Il me semble même que cette Pâque de l'Esprit saint doit paraître singulièrement prochaine à tout individu capable de penser et de voir. Ce qui s'accomplit, en la fin de siècle où nous sommes, n'est point une persécution ordinaire, – pour me servir de ce mot dont la rhétorique de nos lâches a tant abusé. Leverdier doit se souvenir de ce que j'ai tenté, au moment des expulsions, pour leur inspirer un peu de courage. J'ai couru huit jours dans toutes les maisons religieuses, menacées par les décrets et bondées de grotesques pleutres, attendant avec constance, – la palme du martyre en main, – l'occasion légale de mitrailler, de leurs inoffensives protestations, le commissaire de police, qui les congédiait sans colère, de l'extrémité de sa botte dioclétienne. J'ai tâché stupidement de faire entrer de viriles résolutions dans leurs viscères de crétins. Je leur ai démontré vingt fois l'évidente insolidité de ce gouvernement de fripouilles sans énergie, que la résistance armée de quelques audacieux aurait culbuté. Je leur ai dit, – Dieu sait avec quels accents! – que c'était l'instant ou jamais, de se racheter d'avoir été si longtemps, si onéreusement, renégats ou tièdes; que l'honneur, la raison, la stricte justice, la charité même, vociféraient d'une seule voix, pour qu'ils courussent aux armes, parce que c'était vraisemblablement la dernière fois qu'ils le pourraient faire!..

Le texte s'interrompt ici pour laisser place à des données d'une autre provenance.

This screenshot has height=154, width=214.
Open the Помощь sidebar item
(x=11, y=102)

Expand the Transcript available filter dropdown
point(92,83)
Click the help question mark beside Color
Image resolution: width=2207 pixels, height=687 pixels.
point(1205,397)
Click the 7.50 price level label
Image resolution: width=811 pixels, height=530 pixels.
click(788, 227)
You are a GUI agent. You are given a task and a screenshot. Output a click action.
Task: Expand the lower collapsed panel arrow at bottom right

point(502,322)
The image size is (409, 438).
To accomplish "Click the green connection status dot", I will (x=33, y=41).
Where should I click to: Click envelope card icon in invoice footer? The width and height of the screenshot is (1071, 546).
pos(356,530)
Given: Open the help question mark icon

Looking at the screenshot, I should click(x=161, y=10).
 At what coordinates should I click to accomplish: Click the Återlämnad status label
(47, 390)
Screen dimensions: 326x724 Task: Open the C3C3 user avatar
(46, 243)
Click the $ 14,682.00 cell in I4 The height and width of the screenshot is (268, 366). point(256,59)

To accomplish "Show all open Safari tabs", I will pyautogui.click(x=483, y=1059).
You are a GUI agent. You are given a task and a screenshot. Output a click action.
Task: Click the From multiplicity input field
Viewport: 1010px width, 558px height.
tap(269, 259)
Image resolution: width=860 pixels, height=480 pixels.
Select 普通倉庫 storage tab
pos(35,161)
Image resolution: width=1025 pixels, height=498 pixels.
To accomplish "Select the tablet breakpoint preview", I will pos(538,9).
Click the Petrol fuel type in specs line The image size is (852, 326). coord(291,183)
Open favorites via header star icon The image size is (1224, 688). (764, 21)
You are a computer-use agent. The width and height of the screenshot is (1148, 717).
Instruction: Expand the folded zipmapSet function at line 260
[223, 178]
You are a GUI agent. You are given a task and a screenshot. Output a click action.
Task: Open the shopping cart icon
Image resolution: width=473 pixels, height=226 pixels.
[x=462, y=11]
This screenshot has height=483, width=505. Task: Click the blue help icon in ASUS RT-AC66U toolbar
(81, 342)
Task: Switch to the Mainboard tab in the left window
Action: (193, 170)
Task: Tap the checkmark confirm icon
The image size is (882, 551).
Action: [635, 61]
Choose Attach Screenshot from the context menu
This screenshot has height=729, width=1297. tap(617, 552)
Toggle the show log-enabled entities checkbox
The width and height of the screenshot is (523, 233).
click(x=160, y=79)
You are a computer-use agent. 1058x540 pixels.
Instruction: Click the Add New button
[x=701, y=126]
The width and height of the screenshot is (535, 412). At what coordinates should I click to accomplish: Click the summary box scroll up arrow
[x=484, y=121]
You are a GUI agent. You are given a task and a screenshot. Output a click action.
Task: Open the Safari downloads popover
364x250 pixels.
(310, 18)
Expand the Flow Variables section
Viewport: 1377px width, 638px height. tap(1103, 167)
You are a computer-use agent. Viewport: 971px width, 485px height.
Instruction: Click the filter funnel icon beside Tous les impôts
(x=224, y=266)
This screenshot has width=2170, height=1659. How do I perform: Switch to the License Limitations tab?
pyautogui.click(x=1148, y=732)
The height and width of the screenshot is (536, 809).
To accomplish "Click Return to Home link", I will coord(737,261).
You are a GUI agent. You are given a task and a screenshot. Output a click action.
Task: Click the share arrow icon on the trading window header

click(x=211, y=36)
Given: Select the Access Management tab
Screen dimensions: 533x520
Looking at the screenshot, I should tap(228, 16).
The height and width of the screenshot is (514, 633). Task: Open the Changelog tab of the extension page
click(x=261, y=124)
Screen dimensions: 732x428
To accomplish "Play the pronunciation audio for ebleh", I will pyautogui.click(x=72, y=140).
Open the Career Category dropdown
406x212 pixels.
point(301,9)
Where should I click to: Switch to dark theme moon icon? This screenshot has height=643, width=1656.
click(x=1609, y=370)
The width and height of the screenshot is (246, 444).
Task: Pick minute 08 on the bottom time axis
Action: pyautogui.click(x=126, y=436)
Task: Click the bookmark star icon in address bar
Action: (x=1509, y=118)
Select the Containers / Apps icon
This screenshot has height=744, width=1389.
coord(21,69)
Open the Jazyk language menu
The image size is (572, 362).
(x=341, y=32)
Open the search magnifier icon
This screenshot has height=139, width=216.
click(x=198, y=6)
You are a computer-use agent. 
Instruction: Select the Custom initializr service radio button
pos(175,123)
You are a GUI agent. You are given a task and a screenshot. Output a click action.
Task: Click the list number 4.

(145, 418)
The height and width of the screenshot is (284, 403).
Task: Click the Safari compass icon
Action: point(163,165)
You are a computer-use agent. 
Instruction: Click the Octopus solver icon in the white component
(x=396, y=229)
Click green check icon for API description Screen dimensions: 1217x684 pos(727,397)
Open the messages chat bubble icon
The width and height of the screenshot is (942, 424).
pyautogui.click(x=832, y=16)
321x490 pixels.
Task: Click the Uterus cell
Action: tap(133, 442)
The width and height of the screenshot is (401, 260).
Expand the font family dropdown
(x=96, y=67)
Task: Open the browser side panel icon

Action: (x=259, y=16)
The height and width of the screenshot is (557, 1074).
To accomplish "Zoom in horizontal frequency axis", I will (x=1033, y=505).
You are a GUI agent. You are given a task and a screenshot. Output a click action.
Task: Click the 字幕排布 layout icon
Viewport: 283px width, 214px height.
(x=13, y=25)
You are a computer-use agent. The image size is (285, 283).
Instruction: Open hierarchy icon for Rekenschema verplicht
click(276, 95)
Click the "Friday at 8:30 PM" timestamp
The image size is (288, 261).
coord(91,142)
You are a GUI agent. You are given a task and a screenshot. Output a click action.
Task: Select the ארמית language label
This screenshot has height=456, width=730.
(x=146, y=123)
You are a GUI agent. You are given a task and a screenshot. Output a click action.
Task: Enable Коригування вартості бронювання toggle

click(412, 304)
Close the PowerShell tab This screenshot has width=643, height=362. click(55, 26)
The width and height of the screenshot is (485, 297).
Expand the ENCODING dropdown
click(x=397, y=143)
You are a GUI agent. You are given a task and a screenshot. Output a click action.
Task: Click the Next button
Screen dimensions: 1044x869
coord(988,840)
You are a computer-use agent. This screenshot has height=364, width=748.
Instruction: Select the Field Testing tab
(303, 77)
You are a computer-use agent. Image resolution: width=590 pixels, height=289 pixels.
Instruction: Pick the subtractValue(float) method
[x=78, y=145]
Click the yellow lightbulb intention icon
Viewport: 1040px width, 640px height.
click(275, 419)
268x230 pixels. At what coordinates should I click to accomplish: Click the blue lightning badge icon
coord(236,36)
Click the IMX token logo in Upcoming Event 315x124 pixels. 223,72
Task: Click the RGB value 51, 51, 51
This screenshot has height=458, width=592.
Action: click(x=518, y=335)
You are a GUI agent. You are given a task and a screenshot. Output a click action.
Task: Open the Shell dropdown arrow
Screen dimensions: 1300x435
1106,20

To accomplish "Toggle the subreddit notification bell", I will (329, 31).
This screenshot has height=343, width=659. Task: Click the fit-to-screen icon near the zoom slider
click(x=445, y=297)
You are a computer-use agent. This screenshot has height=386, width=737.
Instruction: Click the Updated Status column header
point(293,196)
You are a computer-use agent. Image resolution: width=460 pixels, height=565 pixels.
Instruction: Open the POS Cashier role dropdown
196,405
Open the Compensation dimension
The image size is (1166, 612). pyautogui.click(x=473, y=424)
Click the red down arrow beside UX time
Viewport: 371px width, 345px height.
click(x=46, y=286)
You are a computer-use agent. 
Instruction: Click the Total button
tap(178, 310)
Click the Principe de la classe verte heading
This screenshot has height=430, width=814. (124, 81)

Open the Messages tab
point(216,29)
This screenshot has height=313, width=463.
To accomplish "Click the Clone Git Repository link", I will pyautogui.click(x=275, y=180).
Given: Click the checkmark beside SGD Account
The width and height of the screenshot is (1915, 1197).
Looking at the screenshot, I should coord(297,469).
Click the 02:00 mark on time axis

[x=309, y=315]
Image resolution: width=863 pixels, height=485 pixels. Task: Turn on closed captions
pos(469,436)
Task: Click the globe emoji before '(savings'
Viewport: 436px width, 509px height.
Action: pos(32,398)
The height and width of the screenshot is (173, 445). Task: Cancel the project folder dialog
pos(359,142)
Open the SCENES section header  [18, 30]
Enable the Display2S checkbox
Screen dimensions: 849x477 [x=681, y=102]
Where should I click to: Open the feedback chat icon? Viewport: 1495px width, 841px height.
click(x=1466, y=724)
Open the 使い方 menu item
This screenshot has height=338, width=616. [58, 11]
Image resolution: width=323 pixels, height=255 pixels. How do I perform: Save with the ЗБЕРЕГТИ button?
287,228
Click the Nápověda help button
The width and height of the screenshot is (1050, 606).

J'ai trouvé des âmes de torchons graisseux qui m'ont exhibé la consultation d'un avocat, dont ils avaient été prendre l'avis pendant qu'on violait leur mère. Ils m'ont accusé d'être un fou des plus dangereux. L'un d'eux, même, insinua que je pourrais bien être un provocateur envoyé par la police. – Monsieur, lui ai-je dit, je vous conseille de numéroter vos chicots, car je vous préviens que j'ai la calotte facile. Ce chien de procession eut la présence d'esprit de se rendre invisible instantanément, et tel fut, en totalité, le résultat de mes efforts. Il serait donc au moins ridicule de prononcer le mot de persécution à propos de cette clique de fluents cafards qui s'en vont téter, en sortant de la Sainte Table, le bubon véroleux de la Légalité, et qui livreraient aux plus noirs cochons leur propre femme, leur plus jeune sœur et jusqu'au Corps sacré du Dieu vivant, pour conserver l'intégrité de leur peau ou de leurs écus!

Néanmoins, on peut dire que l'Église est opprimée de la façon la plus inouïe, puisque les enfants qu'elle allaita la déshonorent, pendant que les étrangers l'assomment et qu'ainsi, elle n'a plus une âme pour la réconforter ou pour la plaindre. C'est l'angoisse de Gethsémani, c'est la déréliction suprême! – «L'assemblée des fidèles,» – dit le catéchisme. Je sais, parbleu! que c'est là l'Église. Mais combien sont-ils, à cette heure, les vrais fidèles? Quelques centaines, tout au plus, de quoi faire à peine un imperceptible groupe de pauvres gens héroïques et humbles, éparpillés aux plus distantes encoignures de l'univers, où ils attendent, en pleurant, qu'il plaise au Père, qui est dans les cieux, d'inaugurer enfin son règne espéré depuis dix-huit siècles …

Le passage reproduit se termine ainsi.